To facilitate the triage of hits from small molecule screens, we have used various AI/ML techniques and experimentally observed data sets to build models aimed at predicting colloidal aggregation of small organic molecules in aqueous solution. We have found that Naïve Bayesian and deep neural networks outperform logistic regression, recursive partitioning tree, support vector machine, and random forest techniques by having the lowest balanced error rate (BER) for the test set. Derived predictive classification models consistently and successfully discriminated aggregator molecules from nonaggregator hits. An analysis of molecular descriptors in favor of colloidal aggregation confirms previous observations (hydrophobicity, molecular weight, and solubility) in addition to undescribed molecular descriptors such as the fraction of sp carbon atoms (Fsp3), and electrotopological state of hydroxyl groups (ES_Sum_sOH). Naïve Bayesian modeling and scaffold tree analysis have revealed chemical features/scaffolds contributing the most to colloidal aggregation and nonaggregation, respectively. These results highlight the importance of scaffolds with high Fsp3 values in promoting nonaggregation. Matched molecular pair analysis (MMPA) has also deciphered context-dependent substitutions, which can be used to design nonaggregator molecules. We found that most matched molecular pairs have a neutral effect on aggregation propensity. We have prospectively applied our predictive models to assist in chemical library triage for optimal plate selection diversity and purchase for high throughput screening (HTS) in drug discovery projects.

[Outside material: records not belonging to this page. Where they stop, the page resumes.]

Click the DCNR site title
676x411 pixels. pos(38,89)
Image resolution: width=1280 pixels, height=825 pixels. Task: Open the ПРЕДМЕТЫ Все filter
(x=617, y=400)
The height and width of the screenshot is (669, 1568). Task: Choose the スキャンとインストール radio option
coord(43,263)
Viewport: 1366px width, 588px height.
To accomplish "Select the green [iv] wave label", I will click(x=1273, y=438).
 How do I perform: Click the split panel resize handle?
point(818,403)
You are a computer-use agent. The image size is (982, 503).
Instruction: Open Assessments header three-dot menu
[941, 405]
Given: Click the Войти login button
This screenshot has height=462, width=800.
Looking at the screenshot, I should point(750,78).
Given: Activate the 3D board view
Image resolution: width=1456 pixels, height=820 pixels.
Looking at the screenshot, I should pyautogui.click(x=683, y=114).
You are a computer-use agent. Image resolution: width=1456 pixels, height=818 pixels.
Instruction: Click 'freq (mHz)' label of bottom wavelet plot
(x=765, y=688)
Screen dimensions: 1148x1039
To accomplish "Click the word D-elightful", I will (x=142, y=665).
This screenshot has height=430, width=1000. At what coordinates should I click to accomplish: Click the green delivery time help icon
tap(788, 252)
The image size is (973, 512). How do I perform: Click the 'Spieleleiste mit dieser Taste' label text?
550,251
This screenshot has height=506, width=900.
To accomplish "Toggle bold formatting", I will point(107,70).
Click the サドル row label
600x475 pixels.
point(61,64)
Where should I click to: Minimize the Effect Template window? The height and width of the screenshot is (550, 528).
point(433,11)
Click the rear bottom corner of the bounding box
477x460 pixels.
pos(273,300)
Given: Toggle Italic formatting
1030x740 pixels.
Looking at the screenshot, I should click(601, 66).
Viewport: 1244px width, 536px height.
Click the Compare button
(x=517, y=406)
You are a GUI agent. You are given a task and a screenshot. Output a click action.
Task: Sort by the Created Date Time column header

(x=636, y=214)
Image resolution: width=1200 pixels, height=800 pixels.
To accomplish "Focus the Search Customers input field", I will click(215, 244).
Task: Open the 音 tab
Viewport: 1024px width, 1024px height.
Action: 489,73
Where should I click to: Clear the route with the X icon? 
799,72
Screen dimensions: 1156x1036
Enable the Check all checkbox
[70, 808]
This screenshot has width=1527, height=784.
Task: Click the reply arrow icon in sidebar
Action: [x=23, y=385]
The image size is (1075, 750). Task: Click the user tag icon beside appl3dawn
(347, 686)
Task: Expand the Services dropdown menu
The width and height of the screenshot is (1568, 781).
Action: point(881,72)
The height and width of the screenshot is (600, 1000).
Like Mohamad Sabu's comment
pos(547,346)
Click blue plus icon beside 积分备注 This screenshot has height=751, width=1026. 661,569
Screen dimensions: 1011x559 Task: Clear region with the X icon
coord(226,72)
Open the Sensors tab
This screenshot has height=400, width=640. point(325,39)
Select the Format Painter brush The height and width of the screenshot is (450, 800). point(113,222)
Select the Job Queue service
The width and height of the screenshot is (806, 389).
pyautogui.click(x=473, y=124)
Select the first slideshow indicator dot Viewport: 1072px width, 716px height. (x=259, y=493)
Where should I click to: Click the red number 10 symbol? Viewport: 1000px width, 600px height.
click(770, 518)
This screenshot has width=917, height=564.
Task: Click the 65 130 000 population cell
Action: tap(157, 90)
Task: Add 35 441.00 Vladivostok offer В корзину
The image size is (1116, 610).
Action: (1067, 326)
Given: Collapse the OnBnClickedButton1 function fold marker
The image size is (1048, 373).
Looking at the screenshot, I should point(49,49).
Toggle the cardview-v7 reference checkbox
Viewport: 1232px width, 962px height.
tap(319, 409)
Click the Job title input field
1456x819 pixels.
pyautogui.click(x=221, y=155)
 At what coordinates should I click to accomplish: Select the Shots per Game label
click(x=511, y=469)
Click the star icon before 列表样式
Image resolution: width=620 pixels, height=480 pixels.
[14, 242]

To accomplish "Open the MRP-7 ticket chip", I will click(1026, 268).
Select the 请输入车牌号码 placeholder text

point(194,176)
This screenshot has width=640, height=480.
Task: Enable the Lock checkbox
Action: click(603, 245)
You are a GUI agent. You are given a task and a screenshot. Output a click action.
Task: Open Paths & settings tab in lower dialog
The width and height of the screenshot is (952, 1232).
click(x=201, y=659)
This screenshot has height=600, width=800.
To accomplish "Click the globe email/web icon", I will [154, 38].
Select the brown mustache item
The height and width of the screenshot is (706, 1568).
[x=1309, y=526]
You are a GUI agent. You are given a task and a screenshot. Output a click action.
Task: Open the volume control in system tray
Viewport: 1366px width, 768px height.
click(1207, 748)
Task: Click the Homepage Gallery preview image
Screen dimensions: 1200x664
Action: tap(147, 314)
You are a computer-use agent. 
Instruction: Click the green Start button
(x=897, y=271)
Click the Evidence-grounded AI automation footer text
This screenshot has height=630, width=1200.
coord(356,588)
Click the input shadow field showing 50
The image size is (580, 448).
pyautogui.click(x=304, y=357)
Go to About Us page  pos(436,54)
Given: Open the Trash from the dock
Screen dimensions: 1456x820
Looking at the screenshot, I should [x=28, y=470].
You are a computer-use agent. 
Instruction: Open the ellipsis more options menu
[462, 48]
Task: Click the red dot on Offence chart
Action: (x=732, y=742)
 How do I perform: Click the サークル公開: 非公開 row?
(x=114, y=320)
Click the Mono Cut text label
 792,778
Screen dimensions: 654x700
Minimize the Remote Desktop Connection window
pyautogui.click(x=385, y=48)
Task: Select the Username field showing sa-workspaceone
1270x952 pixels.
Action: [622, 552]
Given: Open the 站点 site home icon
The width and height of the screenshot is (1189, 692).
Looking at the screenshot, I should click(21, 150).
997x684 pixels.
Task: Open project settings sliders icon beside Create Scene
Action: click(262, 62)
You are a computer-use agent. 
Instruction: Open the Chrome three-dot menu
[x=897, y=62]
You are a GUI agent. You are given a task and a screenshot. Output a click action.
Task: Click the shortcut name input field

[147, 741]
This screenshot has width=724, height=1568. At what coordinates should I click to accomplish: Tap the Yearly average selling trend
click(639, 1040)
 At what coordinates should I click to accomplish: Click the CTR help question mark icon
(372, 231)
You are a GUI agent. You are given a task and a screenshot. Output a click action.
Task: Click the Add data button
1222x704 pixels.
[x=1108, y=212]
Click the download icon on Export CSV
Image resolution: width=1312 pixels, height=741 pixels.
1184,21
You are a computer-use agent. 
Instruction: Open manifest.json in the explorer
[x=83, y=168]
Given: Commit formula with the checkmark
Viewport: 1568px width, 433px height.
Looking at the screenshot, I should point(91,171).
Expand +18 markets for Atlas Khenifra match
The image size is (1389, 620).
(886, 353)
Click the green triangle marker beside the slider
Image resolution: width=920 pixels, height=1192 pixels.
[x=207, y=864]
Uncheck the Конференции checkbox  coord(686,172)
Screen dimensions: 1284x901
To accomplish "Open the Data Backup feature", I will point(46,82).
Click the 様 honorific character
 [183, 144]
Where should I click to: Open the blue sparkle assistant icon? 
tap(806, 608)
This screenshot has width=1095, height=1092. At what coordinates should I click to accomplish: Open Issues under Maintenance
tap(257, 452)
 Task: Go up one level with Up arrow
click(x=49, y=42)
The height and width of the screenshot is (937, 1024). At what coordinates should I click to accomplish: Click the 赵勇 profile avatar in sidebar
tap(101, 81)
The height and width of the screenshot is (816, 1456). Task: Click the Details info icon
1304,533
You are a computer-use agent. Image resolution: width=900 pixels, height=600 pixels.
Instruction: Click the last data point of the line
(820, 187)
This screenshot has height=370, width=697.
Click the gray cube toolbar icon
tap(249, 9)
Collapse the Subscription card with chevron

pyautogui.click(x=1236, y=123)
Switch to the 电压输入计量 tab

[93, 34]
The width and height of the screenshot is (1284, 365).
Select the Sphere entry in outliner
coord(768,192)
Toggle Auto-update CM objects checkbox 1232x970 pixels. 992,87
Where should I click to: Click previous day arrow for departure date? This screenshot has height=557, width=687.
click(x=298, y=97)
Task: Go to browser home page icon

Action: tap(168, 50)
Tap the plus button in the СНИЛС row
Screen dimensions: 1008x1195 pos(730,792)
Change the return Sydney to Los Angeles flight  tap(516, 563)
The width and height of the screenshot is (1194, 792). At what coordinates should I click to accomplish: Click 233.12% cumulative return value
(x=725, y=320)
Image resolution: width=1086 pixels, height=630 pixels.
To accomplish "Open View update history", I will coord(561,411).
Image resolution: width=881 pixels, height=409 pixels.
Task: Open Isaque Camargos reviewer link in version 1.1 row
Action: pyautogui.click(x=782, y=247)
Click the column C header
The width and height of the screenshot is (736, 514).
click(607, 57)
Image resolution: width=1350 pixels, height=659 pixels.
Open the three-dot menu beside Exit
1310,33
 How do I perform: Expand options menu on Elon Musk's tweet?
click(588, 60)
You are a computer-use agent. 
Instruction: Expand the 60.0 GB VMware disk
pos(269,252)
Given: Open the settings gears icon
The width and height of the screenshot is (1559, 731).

为便于对小分子筛选得到的命中化合物进行分类,我们运用了各种人工智能/机器学习技术以及实验观测数据集来构建模型,旨在预测小有机分子在水溶液中的胶体聚集情况。我们发现,朴素贝叶斯和深度神经网络在测试集中具有最低的平衡错误率(BER),优于逻辑回归、递归划分树、支持向量机和随机森林技术。推导得到的预测分类模型始终且成功地将聚集分子与非聚集命中化合物区分开来。对有利于胶体聚集的分子描述符的分析证实了先前的观察结果(疏水性、分子量和溶解度),此外还发现了一些未描述的分子描述符,如sp碳原子分数(Fsp3)和羟基的电子拓扑状态(ES_Sum_sOH)。朴素贝叶斯建模和支架树分析分别揭示了对胶体聚集和非聚集贡献最大的化学特征/支架。这些结果突出了具有高Fsp3值的支架在促进非聚集方面的重要性。匹配分子对分析(MMPA)也解读了上下文相关的取代情况,可用于设计非聚集分子。我们发现大多数匹配分子对在聚集倾向方面具有中性作用。我们已前瞻性地应用我们的预测模型,以协助化学文库分类,实现最佳的板选择多样性,并为药物发现项目中的高通量筛选(HTS)进行采购。